À la fin de la troisième année, il était temps de choisir un directeur de thèse. Sans hésitation, j’allai frapper à la porte de Lyman Spitzer, le directeur du département d’astronomie de Princeton à cette époque. Il accepta de superviser mon travail de thèse à condition qu’il portât sur le milieu interstellaire. Il s’agissait là d’un brûlant sujet de recherche. L’espace entre les étoiles d’une galaxie n’est pas vide, mais héberge de la matière interstellaire invisible à nos yeux. La température moyenne de ce milieu est plus que frigorifique, de l’ordre de – 173°C. Contenant en moyenne un atome d’hydrogène ou 10-24 gramme par centimètre cube, l’espace interstellaire est des dizaines de milliers de fois plus vide que le vide le plus perfectionné que nous puissions réaliser sur Terre. Or ce quasi-vide joue un rôle extrêmement vital dans l’écologie des galaxies, et ce pour plusieurs raisons. D’une part, compte tenu de l’immensité de l’espace (une galaxie s’étend sur une centaine de milliers d’années-lumière), la masse totale de matière entre les étoiles est malgré tout très importante – de l’ordre d’un dixième à la moitié de celle qui réside dans les étoiles elles-mêmes. D’autre part, cet espace interstellaire est par excellence le milieu où la matière est recyclée d’une génération d’étoiles à l’autre. Ainsi, c’est là que les étoiles massives rejettent leurs débris enrichis d’éléments chimiques élaborés pendant leur vie, puis lors de leur agonie explosive. C’est également là que les lambeaux d’étoiles désintégrées se rassemblent, poussés par la gravité, pour donner naissance à de nouvelles générations d’étoiles.

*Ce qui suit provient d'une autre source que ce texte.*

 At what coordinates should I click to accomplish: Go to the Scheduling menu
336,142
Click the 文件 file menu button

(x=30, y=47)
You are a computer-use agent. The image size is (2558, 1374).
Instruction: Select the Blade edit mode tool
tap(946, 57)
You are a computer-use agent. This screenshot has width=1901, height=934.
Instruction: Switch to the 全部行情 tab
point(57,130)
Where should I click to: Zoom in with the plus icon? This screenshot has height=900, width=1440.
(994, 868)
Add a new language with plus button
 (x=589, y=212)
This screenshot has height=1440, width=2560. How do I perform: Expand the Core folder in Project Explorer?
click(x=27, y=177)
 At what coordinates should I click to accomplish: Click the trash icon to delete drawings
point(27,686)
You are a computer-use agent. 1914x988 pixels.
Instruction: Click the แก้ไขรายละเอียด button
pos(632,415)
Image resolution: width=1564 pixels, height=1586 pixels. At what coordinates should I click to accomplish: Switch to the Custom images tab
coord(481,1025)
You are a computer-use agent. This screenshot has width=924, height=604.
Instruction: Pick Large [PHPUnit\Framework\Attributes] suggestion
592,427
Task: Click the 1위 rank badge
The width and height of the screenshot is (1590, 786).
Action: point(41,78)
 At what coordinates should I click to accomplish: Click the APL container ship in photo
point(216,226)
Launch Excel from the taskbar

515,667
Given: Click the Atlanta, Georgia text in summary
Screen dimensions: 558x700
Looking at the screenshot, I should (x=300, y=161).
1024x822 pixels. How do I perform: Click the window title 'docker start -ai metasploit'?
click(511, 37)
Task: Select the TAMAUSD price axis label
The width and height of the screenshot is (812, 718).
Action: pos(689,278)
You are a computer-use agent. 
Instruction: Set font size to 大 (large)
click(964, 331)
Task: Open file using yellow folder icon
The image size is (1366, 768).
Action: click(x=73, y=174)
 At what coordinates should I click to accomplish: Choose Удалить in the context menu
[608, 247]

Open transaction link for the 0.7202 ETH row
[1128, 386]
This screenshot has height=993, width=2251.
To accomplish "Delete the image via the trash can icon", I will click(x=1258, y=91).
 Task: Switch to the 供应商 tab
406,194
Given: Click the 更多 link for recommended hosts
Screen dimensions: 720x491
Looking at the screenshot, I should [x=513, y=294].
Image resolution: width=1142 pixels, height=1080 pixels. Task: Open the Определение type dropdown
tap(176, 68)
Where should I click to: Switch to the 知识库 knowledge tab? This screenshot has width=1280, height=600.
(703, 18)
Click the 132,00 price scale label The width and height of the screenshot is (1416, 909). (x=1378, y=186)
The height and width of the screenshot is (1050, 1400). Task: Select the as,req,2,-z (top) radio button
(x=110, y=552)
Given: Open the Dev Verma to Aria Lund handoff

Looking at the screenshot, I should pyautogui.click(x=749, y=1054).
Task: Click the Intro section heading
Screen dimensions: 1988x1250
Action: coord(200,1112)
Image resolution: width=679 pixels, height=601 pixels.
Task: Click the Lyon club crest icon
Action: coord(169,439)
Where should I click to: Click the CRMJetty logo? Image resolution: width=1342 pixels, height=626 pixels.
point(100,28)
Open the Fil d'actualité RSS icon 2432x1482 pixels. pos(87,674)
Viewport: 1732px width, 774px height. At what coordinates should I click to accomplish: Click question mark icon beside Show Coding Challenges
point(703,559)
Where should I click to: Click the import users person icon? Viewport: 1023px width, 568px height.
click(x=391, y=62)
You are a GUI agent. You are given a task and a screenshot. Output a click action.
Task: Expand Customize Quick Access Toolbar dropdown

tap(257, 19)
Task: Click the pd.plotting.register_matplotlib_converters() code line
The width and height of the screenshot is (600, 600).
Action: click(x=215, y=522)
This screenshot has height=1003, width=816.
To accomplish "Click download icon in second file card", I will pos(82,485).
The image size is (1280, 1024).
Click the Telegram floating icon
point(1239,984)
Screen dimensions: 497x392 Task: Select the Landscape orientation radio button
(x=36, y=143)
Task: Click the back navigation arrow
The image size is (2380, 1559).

Le télescope spatial Copernicus (du nom du chanoine polonais qui délogea la Terre de sa place centrale dans l’univers), fonctionnant dans l’ultraviolet, et que Spitzer avait spécialement conçu pour l’étude du milieu interstellaire, venait d’être mis avec succès en orbite en 1972, envoyant sur Terre une extraordinaire moisson d’informations. Il fallait un modèle pour en expliquer certaines. Ce fut le sujet de mon doctorat. À vrai dire, le thème exact de ma thèse ne m’importait que modérément. Ce qui m’enthousiasmait surtout, c’était d’avoir la chance de pouvoir travailler avec Spitzer. Sa grande réputation m’était parvenue jusqu’à Caltech et c’était en partie l’espoir de l’avoir comme directeur qui avait conduit mes pas à Princeton. Spitzer était un scientifique d’une trempe exceptionnelle. À l’instar de tous les grands, il possédait une intuition hors du commun concernant les phénomènes physiques et, comme Feynman, il connaissait généralement la réponse à un problème avant même de commencer les calculs. Il a contribué de manière fondamentale à la recherche dans trois domaines scientifiques différents : le milieu interstellaire, les amas globulaires (j’ai étudié leur évolution dynamique avec lui) et la physique des gaz très chauds (qu’on appelle « plasmas »).

Ce sont en partie ces dernières études qui furent à l’origine de la recherche sur la fusion nucléaire aux États-Unis et dans le monde, recherche qui se poursuit encore aujourd’hui dans le sud de la France, à Cadarache, avec le projet international ITER (International Thermonuclear Expérimental Reactor). L’idée est de reproduire l’énergie des étoiles sur Terre. Ainsi, le Soleil brille et nous alimente en énergie en fusionnant quatre par quatre des noyaux d’hydrogène (ou protons) en noyaux d’hélium. Si nous pouvions la produire sur Terre, cette énergie de fusion serait une source d’énergie idéale, car sa production ne pollue pas et l’hydrogène est disponible en quantités quasi illimitées dans l’eau des océans qui recouvrent 70% de la surface de notre planète. Mais fusionner des protons requiert des températures qui dépassent dix millions de degrés Celsius. La matière chauffée à de telles températures, si elle n’est pas emprisonnée comme à l’intérieur d’une étoile, s’emballe et se disperse, et la fusion des noyaux ne peut s’accomplir. Le Soleil ne connaît pas ce problème, car sa masse fantastique produit une énorme gravité qui confine naturellement le plasma d’hydrogène surchauffé en son cœur. Pendant une remontée à ski à Aspen dans le Colorado, Spitzer eut soudainement l’idée de confiner le plasma par des champs magnétiques. Son stratagème n’a malheureusement pas fonctionné, mais il a été le point de départ de la recherche de la fusion des plasmas dans le monde entier.